• Stated goal: Copy the lines of the listing below, from the line containing "You are a computer-use agent. Image resolution: width=316" up to and including the line containing "Action: [18, 40]".

• Input:
--------------------------------

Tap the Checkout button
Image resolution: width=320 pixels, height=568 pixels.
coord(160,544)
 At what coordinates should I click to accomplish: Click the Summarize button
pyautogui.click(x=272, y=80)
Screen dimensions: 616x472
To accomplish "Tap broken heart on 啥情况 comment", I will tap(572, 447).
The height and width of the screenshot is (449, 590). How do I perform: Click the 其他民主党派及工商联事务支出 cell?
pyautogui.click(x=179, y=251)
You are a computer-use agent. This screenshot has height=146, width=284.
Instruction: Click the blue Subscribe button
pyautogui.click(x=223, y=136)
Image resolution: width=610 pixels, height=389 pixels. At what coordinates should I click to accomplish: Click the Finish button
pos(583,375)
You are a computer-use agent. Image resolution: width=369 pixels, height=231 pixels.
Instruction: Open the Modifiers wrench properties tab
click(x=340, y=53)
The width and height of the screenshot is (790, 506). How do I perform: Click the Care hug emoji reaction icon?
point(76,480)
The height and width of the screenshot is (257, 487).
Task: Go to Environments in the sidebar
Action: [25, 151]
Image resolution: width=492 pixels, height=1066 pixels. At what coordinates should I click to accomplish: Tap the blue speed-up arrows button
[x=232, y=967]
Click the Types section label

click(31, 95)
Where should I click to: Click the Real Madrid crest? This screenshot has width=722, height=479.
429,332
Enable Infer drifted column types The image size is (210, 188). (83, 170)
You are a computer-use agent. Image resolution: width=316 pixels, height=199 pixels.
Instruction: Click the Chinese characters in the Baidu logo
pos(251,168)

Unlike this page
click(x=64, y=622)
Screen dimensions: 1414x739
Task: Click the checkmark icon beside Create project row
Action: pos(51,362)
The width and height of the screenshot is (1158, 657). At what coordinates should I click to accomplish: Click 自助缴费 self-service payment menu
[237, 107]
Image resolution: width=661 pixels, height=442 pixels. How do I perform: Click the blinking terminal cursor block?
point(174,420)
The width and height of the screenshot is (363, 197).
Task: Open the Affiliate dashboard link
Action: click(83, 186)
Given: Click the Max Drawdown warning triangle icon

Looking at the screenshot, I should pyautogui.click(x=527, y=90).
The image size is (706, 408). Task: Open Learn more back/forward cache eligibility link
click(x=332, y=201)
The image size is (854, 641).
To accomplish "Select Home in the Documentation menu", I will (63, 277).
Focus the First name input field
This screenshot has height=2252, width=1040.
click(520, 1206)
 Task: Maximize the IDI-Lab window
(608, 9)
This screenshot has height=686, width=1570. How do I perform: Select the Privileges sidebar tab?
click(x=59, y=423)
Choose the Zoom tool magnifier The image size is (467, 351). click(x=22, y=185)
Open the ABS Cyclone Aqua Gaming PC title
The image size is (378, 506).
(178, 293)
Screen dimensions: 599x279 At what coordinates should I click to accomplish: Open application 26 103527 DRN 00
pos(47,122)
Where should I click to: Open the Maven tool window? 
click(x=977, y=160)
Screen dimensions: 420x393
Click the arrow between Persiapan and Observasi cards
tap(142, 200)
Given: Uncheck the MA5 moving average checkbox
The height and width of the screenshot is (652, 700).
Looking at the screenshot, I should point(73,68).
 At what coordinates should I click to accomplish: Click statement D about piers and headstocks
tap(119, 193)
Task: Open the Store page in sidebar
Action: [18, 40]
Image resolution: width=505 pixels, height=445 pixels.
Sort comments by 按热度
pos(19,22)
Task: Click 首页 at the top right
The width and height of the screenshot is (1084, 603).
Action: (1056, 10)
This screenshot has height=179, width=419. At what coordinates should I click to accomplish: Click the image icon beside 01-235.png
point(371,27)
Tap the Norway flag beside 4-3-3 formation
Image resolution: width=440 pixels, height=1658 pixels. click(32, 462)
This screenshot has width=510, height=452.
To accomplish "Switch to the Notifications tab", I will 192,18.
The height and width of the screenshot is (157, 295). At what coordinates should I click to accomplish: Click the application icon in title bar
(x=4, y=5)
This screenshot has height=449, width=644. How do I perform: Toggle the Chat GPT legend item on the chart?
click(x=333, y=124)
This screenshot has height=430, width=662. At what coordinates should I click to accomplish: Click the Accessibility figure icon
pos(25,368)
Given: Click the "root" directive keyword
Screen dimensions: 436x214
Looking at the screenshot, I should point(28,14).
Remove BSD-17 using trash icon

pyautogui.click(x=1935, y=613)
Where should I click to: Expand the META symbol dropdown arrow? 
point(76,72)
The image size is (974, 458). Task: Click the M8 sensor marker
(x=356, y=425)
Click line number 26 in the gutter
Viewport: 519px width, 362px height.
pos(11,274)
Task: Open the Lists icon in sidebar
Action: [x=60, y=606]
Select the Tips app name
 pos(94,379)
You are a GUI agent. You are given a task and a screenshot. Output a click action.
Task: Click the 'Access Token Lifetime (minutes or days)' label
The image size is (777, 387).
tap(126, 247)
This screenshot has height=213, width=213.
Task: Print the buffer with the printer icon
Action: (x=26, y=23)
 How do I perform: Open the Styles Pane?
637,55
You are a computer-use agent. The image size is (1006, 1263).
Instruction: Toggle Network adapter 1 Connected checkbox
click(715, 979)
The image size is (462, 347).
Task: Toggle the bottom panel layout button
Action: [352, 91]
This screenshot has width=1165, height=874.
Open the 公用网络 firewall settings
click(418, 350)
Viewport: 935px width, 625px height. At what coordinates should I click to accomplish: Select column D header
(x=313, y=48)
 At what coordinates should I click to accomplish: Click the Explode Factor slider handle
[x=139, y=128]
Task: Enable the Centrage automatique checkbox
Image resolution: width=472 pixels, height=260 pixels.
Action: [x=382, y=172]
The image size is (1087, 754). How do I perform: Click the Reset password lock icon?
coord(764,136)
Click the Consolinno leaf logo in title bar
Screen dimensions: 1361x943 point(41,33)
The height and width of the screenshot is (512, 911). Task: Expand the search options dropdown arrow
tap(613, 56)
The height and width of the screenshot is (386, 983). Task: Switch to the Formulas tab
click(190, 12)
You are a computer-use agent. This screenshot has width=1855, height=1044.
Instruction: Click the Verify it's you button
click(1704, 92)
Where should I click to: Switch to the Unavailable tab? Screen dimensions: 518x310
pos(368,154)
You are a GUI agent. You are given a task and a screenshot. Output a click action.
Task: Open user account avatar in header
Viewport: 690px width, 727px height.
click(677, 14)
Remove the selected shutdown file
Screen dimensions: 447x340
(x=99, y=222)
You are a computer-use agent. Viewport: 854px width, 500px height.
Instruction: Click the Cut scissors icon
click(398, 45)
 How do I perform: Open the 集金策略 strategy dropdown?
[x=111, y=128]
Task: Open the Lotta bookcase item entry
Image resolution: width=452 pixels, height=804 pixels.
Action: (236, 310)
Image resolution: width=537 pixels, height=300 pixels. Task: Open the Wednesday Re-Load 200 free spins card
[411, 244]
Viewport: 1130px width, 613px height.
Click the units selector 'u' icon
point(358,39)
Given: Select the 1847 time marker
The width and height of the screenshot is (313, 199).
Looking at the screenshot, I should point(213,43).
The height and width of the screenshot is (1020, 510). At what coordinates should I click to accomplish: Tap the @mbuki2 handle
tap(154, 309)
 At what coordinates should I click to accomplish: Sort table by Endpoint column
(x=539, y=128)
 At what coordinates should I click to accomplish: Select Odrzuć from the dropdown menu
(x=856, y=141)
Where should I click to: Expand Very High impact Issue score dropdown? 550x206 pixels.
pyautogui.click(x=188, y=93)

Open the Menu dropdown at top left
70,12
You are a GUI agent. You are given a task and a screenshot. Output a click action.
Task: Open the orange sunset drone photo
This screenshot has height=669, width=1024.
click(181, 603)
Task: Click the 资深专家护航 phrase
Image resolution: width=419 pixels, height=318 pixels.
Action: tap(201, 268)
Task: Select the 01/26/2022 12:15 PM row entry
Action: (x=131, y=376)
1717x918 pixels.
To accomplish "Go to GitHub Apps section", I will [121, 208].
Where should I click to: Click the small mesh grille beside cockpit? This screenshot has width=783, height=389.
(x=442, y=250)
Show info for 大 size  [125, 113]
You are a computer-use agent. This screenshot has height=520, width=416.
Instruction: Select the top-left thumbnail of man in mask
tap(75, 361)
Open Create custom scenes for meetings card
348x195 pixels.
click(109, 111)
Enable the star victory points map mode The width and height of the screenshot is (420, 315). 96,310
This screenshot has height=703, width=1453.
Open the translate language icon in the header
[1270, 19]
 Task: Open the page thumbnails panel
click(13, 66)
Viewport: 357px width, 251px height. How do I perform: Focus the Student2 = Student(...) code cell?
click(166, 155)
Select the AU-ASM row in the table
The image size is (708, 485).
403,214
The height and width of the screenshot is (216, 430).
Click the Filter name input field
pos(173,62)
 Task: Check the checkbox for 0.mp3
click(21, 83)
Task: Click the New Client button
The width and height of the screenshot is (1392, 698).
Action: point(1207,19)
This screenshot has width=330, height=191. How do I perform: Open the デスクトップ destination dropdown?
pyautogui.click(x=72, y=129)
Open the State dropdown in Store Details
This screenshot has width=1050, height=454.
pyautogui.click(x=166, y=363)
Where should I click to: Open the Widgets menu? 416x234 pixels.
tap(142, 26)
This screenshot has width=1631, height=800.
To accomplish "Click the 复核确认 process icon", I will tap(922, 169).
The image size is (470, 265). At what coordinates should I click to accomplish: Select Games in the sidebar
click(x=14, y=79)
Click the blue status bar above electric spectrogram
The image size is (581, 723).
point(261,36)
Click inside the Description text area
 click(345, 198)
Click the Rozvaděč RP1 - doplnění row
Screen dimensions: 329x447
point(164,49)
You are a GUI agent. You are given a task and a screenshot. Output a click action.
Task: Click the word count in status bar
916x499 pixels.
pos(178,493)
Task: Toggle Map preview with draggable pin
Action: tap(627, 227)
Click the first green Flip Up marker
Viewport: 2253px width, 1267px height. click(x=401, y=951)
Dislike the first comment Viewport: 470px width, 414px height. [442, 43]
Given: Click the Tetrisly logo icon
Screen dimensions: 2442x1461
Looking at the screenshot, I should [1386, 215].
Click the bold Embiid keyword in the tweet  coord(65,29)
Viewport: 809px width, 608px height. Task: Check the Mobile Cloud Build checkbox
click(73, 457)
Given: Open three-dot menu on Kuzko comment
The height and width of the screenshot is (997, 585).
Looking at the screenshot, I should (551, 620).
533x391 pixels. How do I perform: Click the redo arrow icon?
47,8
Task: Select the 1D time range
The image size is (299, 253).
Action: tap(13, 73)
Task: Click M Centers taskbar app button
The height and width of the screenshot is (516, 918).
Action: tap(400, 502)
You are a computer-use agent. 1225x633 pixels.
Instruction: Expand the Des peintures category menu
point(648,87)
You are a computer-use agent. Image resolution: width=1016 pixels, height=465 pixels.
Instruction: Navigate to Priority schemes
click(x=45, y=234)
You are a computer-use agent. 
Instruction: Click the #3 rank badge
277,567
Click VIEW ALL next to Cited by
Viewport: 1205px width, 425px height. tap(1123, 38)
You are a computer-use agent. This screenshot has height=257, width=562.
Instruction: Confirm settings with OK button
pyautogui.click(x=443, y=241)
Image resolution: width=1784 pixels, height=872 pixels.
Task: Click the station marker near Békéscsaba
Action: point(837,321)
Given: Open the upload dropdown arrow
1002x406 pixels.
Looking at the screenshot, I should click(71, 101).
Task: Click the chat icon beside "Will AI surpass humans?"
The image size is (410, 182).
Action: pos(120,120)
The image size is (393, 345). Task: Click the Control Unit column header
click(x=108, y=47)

--------------------------------

• Task answer:
You are a computer-use agent. Image resolution: width=316 pixels, height=199 pixels.
Instruction: Click the Chinese characters in the Baidu logo
pos(251,168)

Unlike this page
click(x=64, y=622)
Screen dimensions: 1414x739
Task: Click the checkmark icon beside Create project row
Action: pos(51,362)
The width and height of the screenshot is (1158, 657). At what coordinates should I click to accomplish: Click 自助缴费 self-service payment menu
[237, 107]
Image resolution: width=661 pixels, height=442 pixels. How do I perform: Click the blinking terminal cursor block?
point(174,420)
The width and height of the screenshot is (363, 197).
Task: Open the Affiliate dashboard link
Action: click(83, 186)
Given: Click the Max Drawdown warning triangle icon

Looking at the screenshot, I should pyautogui.click(x=527, y=90).
The image size is (706, 408). Task: Open Learn more back/forward cache eligibility link
click(x=332, y=201)
The image size is (854, 641).
To accomplish "Select Home in the Documentation menu", I will (63, 277).
Focus the First name input field
This screenshot has height=2252, width=1040.
click(520, 1206)
 Task: Maximize the IDI-Lab window
(608, 9)
This screenshot has height=686, width=1570. How do I perform: Select the Privileges sidebar tab?
click(x=59, y=423)
Choose the Zoom tool magnifier The image size is (467, 351). click(x=22, y=185)
Open the ABS Cyclone Aqua Gaming PC title
The image size is (378, 506).
(178, 293)
Screen dimensions: 599x279 At what coordinates should I click to accomplish: Open application 26 103527 DRN 00
pos(47,122)
Where should I click to: Open the Maven tool window? 
click(x=977, y=160)
Screen dimensions: 420x393
Click the arrow between Persiapan and Observasi cards
tap(142, 200)
Given: Uncheck the MA5 moving average checkbox
The height and width of the screenshot is (652, 700).
Looking at the screenshot, I should point(73,68).
 At what coordinates should I click to accomplish: Click statement D about piers and headstocks
tap(119, 193)
Task: Open the Store page in sidebar
Action: [18, 40]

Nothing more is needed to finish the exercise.